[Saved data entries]
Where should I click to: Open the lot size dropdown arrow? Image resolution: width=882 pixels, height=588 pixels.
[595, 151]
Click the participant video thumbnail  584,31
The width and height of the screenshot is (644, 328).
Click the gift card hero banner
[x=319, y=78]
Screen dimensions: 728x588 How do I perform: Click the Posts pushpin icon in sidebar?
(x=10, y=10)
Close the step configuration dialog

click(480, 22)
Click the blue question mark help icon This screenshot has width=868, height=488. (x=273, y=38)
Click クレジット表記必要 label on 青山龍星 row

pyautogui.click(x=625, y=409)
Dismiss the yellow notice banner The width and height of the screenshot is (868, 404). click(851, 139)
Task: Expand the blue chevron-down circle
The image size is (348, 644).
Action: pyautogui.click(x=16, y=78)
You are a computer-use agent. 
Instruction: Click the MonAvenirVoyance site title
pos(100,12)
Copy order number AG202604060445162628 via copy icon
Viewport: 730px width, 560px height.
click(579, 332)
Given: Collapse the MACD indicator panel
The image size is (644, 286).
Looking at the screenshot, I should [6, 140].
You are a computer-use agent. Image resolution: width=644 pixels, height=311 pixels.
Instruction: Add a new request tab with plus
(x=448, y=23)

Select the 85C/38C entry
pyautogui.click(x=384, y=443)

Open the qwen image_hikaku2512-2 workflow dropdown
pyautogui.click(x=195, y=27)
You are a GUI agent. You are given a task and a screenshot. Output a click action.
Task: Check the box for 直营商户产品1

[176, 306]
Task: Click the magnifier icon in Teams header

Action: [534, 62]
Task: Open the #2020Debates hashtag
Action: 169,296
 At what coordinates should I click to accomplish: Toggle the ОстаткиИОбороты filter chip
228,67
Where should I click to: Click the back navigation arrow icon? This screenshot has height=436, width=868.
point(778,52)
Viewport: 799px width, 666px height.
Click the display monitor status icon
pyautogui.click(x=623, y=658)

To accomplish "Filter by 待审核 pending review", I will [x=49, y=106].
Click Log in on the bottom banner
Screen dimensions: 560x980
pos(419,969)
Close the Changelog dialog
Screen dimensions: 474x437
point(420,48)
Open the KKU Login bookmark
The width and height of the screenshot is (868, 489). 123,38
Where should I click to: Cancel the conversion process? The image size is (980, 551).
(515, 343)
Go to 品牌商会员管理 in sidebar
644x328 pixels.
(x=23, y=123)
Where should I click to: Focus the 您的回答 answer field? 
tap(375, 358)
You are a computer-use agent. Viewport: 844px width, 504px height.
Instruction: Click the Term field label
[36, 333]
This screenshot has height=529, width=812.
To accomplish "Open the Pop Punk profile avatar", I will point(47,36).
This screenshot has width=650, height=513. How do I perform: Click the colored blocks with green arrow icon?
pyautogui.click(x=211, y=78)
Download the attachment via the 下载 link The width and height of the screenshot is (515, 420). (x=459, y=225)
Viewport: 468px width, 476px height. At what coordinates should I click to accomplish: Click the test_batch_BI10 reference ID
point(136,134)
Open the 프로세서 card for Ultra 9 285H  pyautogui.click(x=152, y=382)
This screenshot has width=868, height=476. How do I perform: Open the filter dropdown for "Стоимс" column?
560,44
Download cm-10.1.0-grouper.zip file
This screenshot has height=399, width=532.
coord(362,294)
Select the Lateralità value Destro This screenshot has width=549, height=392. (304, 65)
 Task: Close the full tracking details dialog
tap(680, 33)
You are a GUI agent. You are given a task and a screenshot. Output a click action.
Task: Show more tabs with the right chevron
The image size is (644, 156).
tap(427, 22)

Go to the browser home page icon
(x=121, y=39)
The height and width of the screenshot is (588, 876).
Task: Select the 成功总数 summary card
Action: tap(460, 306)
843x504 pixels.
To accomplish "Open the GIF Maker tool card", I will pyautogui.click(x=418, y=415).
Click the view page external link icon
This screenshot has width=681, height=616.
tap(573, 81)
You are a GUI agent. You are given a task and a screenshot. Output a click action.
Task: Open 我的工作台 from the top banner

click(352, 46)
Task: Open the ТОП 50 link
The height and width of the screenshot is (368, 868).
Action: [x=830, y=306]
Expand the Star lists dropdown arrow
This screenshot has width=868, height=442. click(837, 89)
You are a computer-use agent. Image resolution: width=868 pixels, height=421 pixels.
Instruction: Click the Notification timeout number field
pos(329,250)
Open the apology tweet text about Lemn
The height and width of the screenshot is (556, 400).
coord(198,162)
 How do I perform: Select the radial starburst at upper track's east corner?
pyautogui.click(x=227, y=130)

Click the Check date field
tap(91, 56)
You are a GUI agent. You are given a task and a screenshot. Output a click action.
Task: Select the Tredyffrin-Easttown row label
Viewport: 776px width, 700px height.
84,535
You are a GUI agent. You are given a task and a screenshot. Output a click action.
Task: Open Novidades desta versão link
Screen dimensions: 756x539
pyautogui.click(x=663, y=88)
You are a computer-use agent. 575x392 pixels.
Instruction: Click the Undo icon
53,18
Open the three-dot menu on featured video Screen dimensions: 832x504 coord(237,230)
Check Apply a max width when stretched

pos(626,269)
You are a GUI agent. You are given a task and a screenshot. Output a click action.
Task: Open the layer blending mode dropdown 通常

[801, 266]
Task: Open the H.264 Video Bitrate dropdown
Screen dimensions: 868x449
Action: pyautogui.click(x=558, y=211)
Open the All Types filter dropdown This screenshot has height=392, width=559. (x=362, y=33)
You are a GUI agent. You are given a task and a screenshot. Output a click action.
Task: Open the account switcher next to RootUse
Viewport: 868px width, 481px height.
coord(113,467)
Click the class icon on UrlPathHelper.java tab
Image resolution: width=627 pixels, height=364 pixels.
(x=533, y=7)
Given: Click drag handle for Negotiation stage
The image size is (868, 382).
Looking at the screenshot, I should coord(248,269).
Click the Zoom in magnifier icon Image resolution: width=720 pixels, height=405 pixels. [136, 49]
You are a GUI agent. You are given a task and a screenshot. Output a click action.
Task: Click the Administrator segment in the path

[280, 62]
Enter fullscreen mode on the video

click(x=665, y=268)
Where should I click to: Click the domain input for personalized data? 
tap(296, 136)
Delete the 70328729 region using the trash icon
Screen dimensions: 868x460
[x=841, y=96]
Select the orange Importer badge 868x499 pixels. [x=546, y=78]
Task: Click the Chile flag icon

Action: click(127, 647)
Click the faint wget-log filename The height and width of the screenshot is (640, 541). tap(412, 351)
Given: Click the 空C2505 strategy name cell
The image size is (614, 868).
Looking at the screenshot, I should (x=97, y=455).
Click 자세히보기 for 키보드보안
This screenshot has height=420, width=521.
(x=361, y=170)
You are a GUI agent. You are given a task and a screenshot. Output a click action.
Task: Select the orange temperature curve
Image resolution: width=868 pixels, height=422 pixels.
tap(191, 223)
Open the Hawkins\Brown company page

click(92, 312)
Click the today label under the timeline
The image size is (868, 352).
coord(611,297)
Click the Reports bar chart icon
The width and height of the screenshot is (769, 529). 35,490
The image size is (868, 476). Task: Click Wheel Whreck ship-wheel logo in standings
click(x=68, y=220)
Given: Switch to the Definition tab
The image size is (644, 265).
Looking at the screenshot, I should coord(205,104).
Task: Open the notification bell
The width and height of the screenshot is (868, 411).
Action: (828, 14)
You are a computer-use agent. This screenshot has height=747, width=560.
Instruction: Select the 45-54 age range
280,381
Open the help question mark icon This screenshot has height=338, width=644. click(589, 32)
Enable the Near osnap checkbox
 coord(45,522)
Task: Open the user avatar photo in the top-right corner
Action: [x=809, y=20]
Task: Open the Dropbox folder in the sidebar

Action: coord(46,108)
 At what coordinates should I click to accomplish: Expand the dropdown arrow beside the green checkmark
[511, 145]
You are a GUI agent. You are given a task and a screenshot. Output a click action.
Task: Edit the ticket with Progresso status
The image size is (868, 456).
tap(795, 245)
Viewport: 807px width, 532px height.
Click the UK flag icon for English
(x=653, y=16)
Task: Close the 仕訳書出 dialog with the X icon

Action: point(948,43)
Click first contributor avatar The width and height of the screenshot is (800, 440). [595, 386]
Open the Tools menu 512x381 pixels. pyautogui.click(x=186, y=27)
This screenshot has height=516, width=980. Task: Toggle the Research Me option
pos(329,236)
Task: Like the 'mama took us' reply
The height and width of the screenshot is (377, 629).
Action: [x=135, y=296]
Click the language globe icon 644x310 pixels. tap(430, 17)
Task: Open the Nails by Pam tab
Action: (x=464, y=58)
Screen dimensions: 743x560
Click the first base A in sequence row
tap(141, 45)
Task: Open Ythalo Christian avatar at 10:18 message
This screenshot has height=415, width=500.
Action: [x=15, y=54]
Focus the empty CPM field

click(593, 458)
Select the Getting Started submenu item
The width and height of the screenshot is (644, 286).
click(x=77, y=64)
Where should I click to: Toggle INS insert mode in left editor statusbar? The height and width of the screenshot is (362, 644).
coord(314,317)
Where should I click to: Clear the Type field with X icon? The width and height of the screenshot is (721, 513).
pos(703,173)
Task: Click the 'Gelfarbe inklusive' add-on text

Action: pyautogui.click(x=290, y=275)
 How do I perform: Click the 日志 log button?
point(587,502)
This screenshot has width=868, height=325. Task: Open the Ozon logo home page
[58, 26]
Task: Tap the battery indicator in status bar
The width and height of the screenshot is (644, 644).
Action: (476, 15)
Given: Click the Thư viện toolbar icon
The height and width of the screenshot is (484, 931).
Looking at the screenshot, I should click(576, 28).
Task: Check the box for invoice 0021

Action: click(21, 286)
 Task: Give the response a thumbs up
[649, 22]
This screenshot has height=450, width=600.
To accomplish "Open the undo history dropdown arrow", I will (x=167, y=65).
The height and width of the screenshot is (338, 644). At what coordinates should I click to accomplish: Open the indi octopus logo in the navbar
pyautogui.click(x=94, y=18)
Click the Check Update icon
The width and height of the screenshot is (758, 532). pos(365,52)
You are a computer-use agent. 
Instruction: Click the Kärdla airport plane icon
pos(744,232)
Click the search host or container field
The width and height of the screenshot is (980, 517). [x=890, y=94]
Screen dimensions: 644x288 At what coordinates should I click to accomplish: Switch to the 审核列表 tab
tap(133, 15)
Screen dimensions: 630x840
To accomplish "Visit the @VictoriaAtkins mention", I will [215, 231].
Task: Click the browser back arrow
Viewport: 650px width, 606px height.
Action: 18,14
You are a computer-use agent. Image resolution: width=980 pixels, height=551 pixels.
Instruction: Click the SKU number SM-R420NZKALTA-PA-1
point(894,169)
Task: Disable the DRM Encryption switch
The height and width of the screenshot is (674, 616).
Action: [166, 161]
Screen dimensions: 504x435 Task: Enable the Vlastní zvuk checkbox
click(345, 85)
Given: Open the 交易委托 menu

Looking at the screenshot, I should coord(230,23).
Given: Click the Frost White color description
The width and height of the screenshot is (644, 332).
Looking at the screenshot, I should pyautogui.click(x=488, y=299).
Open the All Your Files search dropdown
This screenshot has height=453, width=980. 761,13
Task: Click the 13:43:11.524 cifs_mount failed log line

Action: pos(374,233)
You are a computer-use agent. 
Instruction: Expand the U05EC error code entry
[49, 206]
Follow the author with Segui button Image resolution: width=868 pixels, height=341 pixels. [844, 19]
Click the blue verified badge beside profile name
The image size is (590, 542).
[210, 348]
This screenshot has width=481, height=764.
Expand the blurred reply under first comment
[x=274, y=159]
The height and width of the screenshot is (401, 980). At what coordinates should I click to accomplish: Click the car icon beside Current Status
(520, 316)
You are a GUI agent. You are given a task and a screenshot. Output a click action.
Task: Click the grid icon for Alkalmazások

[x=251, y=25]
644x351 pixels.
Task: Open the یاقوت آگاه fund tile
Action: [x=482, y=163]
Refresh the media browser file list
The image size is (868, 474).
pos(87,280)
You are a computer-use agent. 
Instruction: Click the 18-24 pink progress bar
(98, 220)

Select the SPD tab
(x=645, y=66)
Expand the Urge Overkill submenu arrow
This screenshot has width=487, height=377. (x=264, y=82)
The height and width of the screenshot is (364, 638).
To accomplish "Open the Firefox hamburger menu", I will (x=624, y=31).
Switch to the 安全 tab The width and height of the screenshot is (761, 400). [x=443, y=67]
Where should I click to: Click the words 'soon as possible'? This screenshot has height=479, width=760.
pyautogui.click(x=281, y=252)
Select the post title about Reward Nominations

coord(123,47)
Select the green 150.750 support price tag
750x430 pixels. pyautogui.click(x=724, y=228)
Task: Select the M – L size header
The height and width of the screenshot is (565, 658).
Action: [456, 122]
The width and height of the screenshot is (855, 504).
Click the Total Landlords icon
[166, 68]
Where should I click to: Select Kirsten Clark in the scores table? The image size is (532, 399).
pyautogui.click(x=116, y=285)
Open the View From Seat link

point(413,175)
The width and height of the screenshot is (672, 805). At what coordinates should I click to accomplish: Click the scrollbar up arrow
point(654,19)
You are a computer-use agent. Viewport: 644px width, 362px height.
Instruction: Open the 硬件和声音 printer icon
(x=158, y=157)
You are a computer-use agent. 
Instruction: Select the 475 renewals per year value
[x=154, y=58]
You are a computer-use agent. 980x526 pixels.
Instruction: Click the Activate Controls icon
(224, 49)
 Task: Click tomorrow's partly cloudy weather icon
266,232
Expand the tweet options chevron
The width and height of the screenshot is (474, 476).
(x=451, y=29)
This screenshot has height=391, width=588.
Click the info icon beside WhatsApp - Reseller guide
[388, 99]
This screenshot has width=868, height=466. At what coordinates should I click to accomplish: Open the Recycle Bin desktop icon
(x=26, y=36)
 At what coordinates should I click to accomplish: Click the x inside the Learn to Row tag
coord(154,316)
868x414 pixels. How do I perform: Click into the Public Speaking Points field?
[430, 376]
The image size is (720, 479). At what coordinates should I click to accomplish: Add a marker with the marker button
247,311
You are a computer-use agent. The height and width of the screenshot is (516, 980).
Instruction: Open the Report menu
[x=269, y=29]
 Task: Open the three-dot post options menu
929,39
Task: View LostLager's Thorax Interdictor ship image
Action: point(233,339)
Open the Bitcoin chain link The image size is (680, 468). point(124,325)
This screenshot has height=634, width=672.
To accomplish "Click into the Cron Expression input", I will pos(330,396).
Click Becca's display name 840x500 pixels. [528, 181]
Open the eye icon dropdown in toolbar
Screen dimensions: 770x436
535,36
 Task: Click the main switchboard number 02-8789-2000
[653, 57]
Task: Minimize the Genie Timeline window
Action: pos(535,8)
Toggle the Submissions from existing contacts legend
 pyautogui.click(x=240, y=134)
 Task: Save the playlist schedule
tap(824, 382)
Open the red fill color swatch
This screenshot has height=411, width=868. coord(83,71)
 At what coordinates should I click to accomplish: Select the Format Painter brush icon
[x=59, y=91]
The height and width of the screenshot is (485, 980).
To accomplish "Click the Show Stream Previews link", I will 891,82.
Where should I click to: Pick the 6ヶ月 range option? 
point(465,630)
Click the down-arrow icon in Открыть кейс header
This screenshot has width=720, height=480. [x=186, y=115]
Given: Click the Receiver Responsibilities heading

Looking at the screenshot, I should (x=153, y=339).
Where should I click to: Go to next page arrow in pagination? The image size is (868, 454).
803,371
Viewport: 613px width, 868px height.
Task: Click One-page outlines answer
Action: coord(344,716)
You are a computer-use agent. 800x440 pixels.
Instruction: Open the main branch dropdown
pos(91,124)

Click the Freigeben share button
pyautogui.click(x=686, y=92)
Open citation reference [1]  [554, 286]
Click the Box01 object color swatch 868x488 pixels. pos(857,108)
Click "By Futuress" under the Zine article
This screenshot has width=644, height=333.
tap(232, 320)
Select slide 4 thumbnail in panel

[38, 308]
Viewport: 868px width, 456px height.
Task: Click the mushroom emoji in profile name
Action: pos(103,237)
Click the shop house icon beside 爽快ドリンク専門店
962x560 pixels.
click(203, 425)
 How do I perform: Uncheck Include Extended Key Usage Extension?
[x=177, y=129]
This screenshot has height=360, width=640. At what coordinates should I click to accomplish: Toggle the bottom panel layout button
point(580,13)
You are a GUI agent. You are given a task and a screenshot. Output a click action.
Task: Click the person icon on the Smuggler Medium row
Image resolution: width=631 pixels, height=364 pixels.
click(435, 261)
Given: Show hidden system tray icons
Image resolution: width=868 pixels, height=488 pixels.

AIM OF THE EXERCISE :: Using the entries above, give again exactly the lines from the line holding "Click the Freigeben share button" through the line holding "Given: Show hidden system tray icons". Include both end lines and nothing else.

ANSWER TO THIS TASK ::
Click the Freigeben share button
pyautogui.click(x=686, y=92)
Open citation reference [1]  [554, 286]
Click the Box01 object color swatch 868x488 pixels. pos(857,108)
Click "By Futuress" under the Zine article
This screenshot has width=644, height=333.
tap(232, 320)
Select slide 4 thumbnail in panel

[38, 308]
Viewport: 868px width, 456px height.
Task: Click the mushroom emoji in profile name
Action: pos(103,237)
Click the shop house icon beside 爽快ドリンク専門店
962x560 pixels.
click(203, 425)
 How do I perform: Uncheck Include Extended Key Usage Extension?
[x=177, y=129]
This screenshot has height=360, width=640. At what coordinates should I click to accomplish: Toggle the bottom panel layout button
point(580,13)
You are a GUI agent. You are given a task and a screenshot. Output a click action.
Task: Click the person icon on the Smuggler Medium row
Image resolution: width=631 pixels, height=364 pixels.
click(435, 261)
Given: Show hidden system tray icons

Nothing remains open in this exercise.